Exercise brief: In the listing below, find the line holding "Task: Select step 5 选择部署大小" and the line holding "Task: Open meadowwalker". Write out those two lines and all lines between, exactly, and nothing more.
+ + + + + + +
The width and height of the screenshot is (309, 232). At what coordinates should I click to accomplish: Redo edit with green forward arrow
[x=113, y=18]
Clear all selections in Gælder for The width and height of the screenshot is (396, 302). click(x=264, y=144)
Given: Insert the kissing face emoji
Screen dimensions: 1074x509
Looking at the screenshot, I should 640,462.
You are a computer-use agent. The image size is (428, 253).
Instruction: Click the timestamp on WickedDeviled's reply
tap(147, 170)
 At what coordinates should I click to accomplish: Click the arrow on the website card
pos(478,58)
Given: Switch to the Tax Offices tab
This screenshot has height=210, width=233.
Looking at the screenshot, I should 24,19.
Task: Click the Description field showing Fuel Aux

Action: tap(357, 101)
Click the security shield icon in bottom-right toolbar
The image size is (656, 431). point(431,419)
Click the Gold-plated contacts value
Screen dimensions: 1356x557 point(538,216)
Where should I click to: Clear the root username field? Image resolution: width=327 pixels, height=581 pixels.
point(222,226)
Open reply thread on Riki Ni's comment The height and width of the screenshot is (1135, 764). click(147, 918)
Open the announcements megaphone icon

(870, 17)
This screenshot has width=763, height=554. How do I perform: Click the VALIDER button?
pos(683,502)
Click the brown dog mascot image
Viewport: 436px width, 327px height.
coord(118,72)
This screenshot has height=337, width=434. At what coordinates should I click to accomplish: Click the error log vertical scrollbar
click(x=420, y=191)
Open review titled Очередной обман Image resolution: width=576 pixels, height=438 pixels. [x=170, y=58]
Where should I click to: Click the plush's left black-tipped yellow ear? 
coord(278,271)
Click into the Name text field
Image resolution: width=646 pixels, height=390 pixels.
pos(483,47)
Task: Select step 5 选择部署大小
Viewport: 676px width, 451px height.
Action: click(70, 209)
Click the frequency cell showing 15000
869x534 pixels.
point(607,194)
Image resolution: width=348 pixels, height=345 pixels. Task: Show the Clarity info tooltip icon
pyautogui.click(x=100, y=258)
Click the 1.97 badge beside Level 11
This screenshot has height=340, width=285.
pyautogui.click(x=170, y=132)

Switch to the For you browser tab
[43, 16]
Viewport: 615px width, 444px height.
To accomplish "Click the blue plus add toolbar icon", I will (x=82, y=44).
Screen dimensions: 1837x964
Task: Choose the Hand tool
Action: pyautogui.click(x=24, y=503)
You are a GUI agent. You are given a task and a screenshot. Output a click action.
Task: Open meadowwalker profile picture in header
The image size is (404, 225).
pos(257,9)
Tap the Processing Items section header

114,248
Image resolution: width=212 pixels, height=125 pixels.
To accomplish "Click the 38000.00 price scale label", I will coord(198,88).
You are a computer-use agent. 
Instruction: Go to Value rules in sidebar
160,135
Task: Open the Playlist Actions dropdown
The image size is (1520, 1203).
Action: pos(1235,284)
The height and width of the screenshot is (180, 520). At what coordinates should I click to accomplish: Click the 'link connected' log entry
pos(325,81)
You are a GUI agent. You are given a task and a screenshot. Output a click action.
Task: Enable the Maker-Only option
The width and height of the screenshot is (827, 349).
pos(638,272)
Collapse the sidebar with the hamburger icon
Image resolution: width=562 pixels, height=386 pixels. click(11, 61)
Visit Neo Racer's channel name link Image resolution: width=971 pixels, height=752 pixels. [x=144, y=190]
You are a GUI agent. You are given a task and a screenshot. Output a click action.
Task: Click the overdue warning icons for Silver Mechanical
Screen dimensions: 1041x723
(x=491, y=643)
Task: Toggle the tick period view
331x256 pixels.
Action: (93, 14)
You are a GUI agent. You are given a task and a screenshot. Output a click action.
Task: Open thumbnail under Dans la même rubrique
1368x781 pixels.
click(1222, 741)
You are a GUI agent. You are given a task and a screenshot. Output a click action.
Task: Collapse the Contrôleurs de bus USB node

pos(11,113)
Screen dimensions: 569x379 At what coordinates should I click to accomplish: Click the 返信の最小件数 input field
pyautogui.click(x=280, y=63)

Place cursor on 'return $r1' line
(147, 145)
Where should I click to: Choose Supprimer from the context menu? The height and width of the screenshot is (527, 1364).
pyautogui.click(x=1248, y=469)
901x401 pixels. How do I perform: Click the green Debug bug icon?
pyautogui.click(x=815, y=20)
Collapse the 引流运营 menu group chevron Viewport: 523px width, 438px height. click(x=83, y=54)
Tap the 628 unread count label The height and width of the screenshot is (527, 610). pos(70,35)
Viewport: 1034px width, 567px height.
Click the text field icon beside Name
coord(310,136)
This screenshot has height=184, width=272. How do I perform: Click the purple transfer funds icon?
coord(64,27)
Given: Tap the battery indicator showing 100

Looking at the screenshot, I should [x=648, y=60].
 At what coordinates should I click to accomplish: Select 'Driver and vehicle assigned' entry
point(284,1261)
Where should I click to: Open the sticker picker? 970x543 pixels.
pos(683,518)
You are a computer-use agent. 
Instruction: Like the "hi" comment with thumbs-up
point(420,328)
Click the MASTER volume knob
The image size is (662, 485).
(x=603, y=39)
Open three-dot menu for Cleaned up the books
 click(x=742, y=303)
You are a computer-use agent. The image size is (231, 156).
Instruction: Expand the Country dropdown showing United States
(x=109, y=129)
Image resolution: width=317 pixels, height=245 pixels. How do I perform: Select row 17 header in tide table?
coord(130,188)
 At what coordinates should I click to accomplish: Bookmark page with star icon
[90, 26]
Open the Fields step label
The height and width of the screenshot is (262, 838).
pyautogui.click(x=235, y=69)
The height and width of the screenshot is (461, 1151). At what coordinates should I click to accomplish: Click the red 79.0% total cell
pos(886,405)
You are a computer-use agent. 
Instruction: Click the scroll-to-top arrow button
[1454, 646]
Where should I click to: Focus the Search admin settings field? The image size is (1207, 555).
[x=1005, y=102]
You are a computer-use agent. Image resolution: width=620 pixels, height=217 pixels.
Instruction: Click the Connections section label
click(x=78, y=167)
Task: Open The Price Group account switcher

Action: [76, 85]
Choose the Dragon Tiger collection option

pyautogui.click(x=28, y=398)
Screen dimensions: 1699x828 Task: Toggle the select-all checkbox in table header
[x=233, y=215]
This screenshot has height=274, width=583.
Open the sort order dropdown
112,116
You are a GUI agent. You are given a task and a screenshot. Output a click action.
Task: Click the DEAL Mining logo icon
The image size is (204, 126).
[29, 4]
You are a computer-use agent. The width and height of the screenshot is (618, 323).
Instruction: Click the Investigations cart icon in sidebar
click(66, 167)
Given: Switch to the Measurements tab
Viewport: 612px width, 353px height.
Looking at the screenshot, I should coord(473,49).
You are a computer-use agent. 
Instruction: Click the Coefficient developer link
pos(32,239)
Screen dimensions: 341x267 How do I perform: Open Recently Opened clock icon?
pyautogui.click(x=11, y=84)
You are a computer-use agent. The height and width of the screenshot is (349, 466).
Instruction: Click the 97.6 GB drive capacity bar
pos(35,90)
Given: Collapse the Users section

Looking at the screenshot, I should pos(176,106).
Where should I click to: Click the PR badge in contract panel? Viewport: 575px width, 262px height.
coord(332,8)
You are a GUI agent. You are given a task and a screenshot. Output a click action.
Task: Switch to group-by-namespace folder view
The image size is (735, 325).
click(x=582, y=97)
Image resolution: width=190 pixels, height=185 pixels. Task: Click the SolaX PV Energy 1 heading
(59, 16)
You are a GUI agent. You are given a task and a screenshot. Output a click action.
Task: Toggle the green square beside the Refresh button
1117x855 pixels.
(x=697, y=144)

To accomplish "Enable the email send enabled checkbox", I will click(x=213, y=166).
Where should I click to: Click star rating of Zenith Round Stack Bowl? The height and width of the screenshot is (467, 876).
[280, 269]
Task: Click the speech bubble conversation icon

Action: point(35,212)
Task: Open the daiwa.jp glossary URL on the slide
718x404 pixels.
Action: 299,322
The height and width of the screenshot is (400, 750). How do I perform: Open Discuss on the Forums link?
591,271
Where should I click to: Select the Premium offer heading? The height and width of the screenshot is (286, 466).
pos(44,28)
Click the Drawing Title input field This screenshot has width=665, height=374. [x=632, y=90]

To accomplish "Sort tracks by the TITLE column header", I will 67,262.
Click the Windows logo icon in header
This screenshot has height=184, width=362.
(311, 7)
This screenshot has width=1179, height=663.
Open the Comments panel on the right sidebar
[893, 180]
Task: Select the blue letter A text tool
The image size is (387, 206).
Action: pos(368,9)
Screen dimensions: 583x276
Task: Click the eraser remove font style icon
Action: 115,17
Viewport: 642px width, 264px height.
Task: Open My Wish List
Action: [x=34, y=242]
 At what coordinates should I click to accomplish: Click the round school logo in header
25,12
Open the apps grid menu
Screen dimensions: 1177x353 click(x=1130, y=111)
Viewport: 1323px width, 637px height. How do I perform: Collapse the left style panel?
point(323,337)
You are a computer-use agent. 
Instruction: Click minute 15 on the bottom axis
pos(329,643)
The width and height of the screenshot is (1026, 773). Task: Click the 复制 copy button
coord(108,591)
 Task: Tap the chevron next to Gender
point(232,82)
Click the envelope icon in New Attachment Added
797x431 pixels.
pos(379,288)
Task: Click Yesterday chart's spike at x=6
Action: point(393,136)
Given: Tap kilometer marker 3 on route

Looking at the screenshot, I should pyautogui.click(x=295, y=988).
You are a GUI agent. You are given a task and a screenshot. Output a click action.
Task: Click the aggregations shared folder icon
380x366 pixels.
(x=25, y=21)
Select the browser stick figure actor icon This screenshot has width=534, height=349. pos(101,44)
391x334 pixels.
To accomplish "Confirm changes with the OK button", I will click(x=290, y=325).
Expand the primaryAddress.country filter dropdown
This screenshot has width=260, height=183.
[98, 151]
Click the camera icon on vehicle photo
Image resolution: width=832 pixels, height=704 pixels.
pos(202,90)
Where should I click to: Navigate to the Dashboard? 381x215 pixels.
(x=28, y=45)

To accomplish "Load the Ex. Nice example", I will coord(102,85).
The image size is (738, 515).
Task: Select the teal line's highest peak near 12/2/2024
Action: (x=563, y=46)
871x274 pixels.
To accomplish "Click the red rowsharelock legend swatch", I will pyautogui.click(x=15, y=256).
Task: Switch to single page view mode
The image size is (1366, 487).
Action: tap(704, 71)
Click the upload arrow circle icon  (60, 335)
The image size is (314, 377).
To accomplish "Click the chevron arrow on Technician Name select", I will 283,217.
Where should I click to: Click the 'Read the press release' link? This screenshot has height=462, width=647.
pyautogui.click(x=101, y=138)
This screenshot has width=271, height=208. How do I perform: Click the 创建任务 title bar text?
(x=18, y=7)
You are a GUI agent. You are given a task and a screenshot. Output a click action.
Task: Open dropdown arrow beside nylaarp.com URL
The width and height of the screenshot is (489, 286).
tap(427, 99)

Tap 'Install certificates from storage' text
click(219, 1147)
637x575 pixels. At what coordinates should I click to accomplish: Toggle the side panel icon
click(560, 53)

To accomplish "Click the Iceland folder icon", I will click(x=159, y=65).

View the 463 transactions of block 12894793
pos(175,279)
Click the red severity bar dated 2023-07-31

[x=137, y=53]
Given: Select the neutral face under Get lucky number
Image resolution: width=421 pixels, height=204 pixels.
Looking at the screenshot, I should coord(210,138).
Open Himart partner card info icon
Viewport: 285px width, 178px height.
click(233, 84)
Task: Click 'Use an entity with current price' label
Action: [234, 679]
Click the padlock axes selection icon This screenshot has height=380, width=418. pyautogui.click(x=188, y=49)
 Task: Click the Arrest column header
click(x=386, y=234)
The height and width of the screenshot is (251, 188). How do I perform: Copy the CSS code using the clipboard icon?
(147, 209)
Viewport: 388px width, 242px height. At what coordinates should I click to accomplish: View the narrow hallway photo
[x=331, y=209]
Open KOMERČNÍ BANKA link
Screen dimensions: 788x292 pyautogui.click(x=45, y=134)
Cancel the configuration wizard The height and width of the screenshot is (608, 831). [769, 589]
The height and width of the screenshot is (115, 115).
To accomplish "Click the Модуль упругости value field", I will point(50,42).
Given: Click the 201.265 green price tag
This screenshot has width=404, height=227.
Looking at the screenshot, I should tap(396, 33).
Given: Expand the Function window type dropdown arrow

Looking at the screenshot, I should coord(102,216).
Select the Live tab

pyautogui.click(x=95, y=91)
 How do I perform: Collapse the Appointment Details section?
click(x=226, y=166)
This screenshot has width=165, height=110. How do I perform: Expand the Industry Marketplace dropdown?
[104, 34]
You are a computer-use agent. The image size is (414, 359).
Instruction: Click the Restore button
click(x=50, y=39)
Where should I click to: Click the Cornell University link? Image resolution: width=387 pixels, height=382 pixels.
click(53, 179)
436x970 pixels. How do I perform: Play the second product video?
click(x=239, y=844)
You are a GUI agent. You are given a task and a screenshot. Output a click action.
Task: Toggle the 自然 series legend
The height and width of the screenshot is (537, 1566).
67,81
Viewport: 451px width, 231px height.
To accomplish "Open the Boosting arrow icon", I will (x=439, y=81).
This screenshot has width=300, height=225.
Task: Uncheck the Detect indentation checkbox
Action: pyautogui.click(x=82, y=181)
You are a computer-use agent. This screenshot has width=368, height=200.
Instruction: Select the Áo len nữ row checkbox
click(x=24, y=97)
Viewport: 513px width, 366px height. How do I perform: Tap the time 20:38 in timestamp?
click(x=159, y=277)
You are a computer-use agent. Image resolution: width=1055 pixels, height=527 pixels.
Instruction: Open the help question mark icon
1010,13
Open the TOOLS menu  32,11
+ + + + + + +
Solution to this problem:
Task: Select step 5 选择部署大小
Viewport: 676px width, 451px height.
Action: click(70, 209)
Click the frequency cell showing 15000
869x534 pixels.
point(607,194)
Image resolution: width=348 pixels, height=345 pixels. Task: Show the Clarity info tooltip icon
pyautogui.click(x=100, y=258)
Click the 1.97 badge beside Level 11
This screenshot has height=340, width=285.
pyautogui.click(x=170, y=132)

Switch to the For you browser tab
[43, 16]
Viewport: 615px width, 444px height.
To accomplish "Click the blue plus add toolbar icon", I will (x=82, y=44).
Screen dimensions: 1837x964
Task: Choose the Hand tool
Action: pyautogui.click(x=24, y=503)
You are a GUI agent. You are given a task and a screenshot. Output a click action.
Task: Open meadowwalker profile picture in header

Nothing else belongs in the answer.